→ SELECTED EXTRACT

========================================================================

US-05 should be ok at that temp, it is low but I have used it at 15C before with no problems.
Let it warm and get the yeast moving again, swirl or what ever..
If its only overnight I cant see too much dropping out.
Patience is a virtue when fermenting.
Nev


----------



## bum (21/1/13)

11C is okay shortly after pitch? I could never seem to keep it awake at 14C during active ferment.

My oxygenation and pitch rates have historically been fairly "close enough is good enough" though - probably the issue I had.


----------



## carniebrew (21/1/13)

You're doing better than me, the first time I used my stc-1000 I sat there and watched it turn the fridge on and off, giggling like a school kiddie each time.

(removed question about yeast....as my 8yo would say to me...EPIC FAIL DAD)...thanks bum.


----------



## bum (21/1/13)

carniebrew said:


> Which yeast did you use?


I must have been reading two threads at once :blink:. I totally thought he had specified US-05.

Ignore the bit I said about 14C.

[EDIT: ahaha, he did! It is in the title. I thought I was going loco for a moment there.]


----------



## L_Power (21/1/13)

bum said:


> I must have been reading two threads at once :blink:. I totally thought he had specified US-05.
> 
> Ignore the bit I said about 14C.
> 
> [EDIT: ahaha, he did! It is in the title. I thought I was going loco for a moment there.]


lol, thanks fellas. Swished it around a bit, will see how it goes.


----------



## GalBrew (22/1/13)

Same thing happened to me with us-05 on my first try with the STC-1000. Temps went down to around 10deg, didn't realise until the next night. Was a very estery beer. Did the exact same brew again but feremented at the right temp = not estery.


----------



## L_Power (22/1/13)

sitting happily on 19degrees now bubbling away.


----------



## Beerbuoy (23/1/13)

It'll be fine. But take it up to 20 and leave it. Don't go to 22 then drop to 18 as you mentioned earlier. Dropping back to 18 will just slow the yeast activity again.


----------



## JDW81 (24/1/13)

GalBrew said:


> Same thing happened to me with us-05 on my first try with the STC-1000. Temps went down to around 10deg, didn't realise until the next night. Was a very estery beer. Did the exact same brew again but feremented at the right temp = not estery.


At those temps with that yeast I think those esters are more likely to be the result of stressed yeast (possible under pitching?). While different temperatures can produce different esters with different yeasts, at 10 degrees US05 is more likely to go to sleep than throw of anything funky.


----------



## GalBrew (24/1/13)

JDW81 said:


> At those temps with that yeast I think those esters are more likely to be the result of stressed yeast (possible under pitching?). While different temperatures can produce different esters with different yeasts, at 10 degrees US05 is more likely to go to sleep than throw of anything funky.

========================================================================

→ INFORMATION PROVIDED
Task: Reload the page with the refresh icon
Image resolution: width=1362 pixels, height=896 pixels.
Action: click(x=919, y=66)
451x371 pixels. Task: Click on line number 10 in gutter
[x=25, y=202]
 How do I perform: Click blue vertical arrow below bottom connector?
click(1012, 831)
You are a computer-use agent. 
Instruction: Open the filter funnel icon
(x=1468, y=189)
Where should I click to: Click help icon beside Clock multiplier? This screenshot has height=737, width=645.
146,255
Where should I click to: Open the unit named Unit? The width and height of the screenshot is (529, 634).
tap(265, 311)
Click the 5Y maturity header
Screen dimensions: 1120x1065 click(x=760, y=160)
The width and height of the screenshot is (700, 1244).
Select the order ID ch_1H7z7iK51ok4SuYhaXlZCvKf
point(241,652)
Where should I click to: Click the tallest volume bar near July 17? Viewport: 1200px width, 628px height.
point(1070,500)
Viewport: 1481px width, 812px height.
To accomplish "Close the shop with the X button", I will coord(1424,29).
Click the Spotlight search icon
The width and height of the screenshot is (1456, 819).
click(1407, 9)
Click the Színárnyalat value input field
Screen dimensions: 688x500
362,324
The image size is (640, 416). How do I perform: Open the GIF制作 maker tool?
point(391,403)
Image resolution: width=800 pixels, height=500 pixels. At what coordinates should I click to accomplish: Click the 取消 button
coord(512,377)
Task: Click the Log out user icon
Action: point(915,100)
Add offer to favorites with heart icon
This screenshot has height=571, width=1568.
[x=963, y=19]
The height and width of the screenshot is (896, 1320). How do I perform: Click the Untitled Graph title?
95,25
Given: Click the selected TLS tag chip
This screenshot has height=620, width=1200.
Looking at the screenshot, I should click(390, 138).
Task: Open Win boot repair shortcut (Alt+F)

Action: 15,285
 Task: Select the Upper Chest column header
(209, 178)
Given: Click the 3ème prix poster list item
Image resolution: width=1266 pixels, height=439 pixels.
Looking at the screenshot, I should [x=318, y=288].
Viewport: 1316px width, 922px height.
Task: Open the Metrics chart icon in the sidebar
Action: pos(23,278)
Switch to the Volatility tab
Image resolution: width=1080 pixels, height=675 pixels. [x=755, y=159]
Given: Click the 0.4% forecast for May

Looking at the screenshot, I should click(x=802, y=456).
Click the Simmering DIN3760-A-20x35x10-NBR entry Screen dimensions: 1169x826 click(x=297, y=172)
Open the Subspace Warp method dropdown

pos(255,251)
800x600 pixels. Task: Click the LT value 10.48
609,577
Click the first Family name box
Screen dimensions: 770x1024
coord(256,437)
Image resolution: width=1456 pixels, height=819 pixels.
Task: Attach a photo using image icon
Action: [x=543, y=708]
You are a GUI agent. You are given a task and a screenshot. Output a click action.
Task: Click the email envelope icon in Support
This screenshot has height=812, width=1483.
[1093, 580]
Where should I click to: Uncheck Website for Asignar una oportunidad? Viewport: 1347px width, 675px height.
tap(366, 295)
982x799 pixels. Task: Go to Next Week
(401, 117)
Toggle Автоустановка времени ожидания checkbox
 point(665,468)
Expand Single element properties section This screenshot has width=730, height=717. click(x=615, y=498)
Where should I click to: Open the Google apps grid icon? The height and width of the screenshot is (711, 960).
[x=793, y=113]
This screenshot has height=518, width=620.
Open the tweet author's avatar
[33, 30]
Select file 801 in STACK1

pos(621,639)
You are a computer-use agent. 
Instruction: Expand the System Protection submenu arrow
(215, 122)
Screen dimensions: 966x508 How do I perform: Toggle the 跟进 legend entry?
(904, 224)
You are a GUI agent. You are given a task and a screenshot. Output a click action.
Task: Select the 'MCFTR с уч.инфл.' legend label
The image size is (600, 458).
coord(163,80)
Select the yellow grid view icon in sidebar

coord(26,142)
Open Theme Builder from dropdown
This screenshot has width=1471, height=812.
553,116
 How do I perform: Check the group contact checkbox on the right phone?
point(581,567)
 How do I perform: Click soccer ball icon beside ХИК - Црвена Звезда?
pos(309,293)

========================================================================

→ PROBLEMS AND TASKS
1/ According to the fermentation thread, at what temperature has Nev previously used US-05 without problems?
2/ Carry on the fermentation thread from its final post onward.

→ RESULTS OF THE EXERCISE
1/ 15C.

2/
I absolutely agree with the yeast stress theory. I pitched the correct amount but the temp drop occured during the growth phase (it was the first night of fermentation). After I found out, I fixed the problem and gave yeast a bit of a rouse. It all came back to life but had a strong plastic-like ester that never went away in the bottle after many months.......never falling for that one again!


----------



## JDW81 (24/1/13)

GalBrew said:


> but had a strong plastic-like ester that never went away in the bottle after many months.......never falling for that one again!


Plastic-like sounds to me more like the work of a brand new fermenter, not that of the yeast.


----------



## GalBrew (24/1/13)

Nah, had used the fermenter before and many times since. Have never had the same thing again. I only use the descriptor 'plastic-like' becasue it's the only thing I can think of to describe it. But it is definitely an ester.


----------



## bum (24/1/13)

Chlorine can throw plastic smells. Any relevence?


----------



## GalBrew (24/1/13)

Nope, don't use chlorine based stuff. PBW and Starsan for me. Water would be the same as yours Bum.


----------



## bum (24/1/13)

I don't know your process but if I were to add any un-boiled water to my brew then I'm fairly confident that there would be chlorine present.

For what it is worth, I've never read of any esters that are likened to plastic. Doesn't mean they don't exist but I've never heard of them if they do.


----------



## GalBrew (24/1/13)

I do AG BIAB. Never any unboiled water, always full volume boils. I'm sure that I am just not describing the smell/taste of this thing very well. I may have to crack open the very last bottle of this beer I have left and have another taste. I have always had trouble putting my finger on it, but the only time I have had it is when the temp bombed in the growth phase of fermentation.


----------



## bum (24/1/13)

Well, however it is manifesting it looks like you know what the culprit is already. At least sorta-kinda, anyway. My understanding with that yeast is that lower temps will reduce esters rather than increase them so maybe it has more to do with how the temp is raised rather than the fact it dropped? Just thinking aloud here. I'm not much of a sciency brewer, myself.


----------



## GalBrew (24/1/13)

I was under the impression that if you stress the yeasties out in the growth phase that they will pump out more esters. Is this right??


----------



## bum (24/1/13)

As I say, I'm not terribly scientifical, but I'd assume that as long as your pitch rate was adequate then it would be not much more stressful to the yeast than when you pull a smack-pack out of the fridge ready for a starter. Could be totally talking out of my me here, of course.


----------



## JDW81 (25/1/13)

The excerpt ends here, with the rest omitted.